Begin EXERCISE DATA

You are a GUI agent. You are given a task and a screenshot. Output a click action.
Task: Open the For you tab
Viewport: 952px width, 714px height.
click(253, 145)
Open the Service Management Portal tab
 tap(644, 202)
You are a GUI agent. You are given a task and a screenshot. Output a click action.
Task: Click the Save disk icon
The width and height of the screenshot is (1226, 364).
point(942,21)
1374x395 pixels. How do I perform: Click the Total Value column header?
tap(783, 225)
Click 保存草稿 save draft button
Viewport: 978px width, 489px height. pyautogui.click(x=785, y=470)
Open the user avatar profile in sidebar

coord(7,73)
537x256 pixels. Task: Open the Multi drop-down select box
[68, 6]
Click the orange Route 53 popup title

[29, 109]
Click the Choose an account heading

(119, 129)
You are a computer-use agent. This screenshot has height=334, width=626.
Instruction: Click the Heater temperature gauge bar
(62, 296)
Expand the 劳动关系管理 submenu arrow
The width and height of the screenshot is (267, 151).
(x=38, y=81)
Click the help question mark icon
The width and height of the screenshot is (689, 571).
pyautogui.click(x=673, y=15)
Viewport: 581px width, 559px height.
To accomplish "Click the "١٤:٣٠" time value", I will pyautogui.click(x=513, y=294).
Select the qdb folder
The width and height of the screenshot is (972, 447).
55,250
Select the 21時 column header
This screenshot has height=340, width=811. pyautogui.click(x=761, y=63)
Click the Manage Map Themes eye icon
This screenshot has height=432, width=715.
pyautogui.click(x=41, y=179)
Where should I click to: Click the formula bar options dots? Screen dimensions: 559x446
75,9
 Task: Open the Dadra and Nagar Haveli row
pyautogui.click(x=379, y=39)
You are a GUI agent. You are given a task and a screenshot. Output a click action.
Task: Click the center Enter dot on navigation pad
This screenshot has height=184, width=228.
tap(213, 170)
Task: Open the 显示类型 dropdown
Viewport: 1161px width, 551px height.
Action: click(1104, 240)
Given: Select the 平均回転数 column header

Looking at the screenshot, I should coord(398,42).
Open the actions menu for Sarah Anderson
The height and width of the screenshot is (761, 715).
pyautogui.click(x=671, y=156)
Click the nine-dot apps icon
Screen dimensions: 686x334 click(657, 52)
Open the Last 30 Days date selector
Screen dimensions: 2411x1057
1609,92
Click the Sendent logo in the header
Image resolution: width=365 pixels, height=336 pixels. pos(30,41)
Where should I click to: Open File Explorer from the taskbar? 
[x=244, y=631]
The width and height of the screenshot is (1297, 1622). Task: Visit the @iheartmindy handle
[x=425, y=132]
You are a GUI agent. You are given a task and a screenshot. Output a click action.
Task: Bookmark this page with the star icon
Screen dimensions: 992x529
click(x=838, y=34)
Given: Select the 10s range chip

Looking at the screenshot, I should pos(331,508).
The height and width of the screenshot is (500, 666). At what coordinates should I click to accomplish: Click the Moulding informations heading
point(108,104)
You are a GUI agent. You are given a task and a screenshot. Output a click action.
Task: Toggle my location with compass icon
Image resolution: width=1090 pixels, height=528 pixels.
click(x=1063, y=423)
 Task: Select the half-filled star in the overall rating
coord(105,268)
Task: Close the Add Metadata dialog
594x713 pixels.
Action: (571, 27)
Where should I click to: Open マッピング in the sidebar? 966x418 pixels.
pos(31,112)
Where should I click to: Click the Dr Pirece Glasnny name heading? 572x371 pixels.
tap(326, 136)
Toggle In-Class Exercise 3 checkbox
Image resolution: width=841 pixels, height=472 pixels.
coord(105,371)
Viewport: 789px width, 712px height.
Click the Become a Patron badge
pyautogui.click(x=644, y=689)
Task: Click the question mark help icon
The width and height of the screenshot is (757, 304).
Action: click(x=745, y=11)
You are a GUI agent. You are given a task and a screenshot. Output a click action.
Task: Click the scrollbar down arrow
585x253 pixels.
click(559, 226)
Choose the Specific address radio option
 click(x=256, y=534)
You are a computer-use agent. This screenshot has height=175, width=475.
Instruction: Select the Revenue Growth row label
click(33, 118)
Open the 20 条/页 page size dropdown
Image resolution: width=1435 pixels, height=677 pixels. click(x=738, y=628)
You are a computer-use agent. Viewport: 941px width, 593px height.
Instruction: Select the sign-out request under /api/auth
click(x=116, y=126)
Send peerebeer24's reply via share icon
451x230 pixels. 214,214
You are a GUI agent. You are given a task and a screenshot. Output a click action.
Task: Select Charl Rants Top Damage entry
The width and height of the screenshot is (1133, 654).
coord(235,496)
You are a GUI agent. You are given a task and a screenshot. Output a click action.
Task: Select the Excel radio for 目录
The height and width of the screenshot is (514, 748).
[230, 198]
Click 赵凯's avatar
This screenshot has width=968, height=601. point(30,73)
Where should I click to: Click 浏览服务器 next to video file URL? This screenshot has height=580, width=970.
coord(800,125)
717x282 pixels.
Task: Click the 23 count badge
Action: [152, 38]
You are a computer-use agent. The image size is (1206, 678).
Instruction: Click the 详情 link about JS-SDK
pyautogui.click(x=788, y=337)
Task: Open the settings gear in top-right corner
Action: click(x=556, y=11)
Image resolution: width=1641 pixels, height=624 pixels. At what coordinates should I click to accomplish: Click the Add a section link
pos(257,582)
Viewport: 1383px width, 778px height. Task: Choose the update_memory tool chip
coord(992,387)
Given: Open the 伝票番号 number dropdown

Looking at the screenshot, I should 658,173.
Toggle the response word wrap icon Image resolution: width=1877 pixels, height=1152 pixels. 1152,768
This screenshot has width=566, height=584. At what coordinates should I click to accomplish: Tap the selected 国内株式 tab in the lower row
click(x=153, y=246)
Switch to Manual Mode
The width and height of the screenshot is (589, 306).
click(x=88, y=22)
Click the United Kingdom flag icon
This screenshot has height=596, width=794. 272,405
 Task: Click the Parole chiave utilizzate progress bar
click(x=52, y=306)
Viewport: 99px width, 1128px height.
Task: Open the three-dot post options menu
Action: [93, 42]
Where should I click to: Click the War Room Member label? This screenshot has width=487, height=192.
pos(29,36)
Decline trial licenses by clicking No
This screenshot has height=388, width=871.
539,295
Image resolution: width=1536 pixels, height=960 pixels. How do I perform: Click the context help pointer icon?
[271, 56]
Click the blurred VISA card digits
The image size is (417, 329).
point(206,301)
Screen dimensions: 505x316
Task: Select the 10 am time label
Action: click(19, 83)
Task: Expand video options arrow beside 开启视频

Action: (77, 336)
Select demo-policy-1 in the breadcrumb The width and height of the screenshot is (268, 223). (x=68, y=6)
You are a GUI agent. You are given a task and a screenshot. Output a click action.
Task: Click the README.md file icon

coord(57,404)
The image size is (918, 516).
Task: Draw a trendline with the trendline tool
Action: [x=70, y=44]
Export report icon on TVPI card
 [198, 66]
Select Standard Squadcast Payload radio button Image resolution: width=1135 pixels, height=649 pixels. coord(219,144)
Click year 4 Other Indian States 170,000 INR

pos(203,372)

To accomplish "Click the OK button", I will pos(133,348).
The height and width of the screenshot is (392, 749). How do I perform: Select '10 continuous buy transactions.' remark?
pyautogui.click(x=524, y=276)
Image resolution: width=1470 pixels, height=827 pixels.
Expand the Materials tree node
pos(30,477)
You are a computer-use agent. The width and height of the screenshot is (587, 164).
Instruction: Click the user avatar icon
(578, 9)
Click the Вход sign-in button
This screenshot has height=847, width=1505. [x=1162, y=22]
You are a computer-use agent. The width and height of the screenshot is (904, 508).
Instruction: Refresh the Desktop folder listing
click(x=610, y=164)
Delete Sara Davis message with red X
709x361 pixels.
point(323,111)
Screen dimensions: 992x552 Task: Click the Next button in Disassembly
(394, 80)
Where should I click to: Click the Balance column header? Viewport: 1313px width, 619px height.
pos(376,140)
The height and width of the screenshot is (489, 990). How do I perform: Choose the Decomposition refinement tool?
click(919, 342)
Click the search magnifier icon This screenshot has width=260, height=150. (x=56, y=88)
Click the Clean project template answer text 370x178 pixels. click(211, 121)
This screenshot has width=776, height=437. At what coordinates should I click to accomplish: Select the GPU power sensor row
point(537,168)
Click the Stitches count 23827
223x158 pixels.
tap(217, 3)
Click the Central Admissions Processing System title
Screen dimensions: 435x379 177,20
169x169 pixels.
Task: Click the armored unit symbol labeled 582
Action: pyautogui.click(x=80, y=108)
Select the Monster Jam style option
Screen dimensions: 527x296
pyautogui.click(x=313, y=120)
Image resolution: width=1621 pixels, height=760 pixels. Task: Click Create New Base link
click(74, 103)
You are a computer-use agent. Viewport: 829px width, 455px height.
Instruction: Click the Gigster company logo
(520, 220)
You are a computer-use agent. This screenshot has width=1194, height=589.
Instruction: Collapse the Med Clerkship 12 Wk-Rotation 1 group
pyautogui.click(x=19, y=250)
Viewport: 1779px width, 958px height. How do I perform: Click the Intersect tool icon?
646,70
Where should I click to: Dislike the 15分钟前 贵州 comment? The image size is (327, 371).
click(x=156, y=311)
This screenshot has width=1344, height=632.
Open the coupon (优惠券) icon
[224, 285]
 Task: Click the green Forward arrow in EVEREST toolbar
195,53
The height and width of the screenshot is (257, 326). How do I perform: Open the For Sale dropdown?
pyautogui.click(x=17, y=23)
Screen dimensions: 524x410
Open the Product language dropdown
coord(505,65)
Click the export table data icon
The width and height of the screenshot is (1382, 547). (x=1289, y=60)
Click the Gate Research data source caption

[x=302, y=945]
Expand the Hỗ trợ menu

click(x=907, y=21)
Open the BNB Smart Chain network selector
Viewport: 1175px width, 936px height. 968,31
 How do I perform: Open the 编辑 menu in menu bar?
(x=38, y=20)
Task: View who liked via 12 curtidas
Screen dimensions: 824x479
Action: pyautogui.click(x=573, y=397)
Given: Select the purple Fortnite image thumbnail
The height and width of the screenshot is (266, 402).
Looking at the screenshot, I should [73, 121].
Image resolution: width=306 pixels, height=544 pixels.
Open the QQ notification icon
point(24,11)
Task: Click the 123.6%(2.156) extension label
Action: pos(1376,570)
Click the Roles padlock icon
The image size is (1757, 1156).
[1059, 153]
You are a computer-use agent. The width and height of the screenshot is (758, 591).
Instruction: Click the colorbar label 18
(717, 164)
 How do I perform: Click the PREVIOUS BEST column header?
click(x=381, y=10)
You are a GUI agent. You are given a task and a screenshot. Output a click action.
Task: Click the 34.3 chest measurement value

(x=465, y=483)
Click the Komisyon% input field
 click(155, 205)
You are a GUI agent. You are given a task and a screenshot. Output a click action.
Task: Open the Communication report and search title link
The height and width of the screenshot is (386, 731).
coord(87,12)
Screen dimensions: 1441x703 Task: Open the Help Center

End EXERCISE DATA

* _WHAT THE EXERCISE ASKS_
Write out the lines word for word, starting with the line that contains "Given: Select the 平均回転数 column header" and going on through the line that contains "pos(31,112)".

* _CORRECT RESPONSE_
Given: Select the 平均回転数 column header

Looking at the screenshot, I should coord(398,42).
Open the actions menu for Sarah Anderson
The height and width of the screenshot is (761, 715).
pyautogui.click(x=671, y=156)
Click the nine-dot apps icon
Screen dimensions: 686x334 click(657, 52)
Open the Last 30 Days date selector
Screen dimensions: 2411x1057
1609,92
Click the Sendent logo in the header
Image resolution: width=365 pixels, height=336 pixels. pos(30,41)
Where should I click to: Open File Explorer from the taskbar? 
[x=244, y=631]
The width and height of the screenshot is (1297, 1622). Task: Visit the @iheartmindy handle
[x=425, y=132]
You are a GUI agent. You are given a task and a screenshot. Output a click action.
Task: Bookmark this page with the star icon
Screen dimensions: 992x529
click(x=838, y=34)
Given: Select the 10s range chip

Looking at the screenshot, I should pos(331,508).
The height and width of the screenshot is (500, 666). At what coordinates should I click to accomplish: Click the Moulding informations heading
point(108,104)
You are a GUI agent. You are given a task and a screenshot. Output a click action.
Task: Toggle my location with compass icon
Image resolution: width=1090 pixels, height=528 pixels.
click(x=1063, y=423)
 Task: Select the half-filled star in the overall rating
coord(105,268)
Task: Close the Add Metadata dialog
594x713 pixels.
Action: (571, 27)
Where should I click to: Open マッピング in the sidebar? 966x418 pixels.
pos(31,112)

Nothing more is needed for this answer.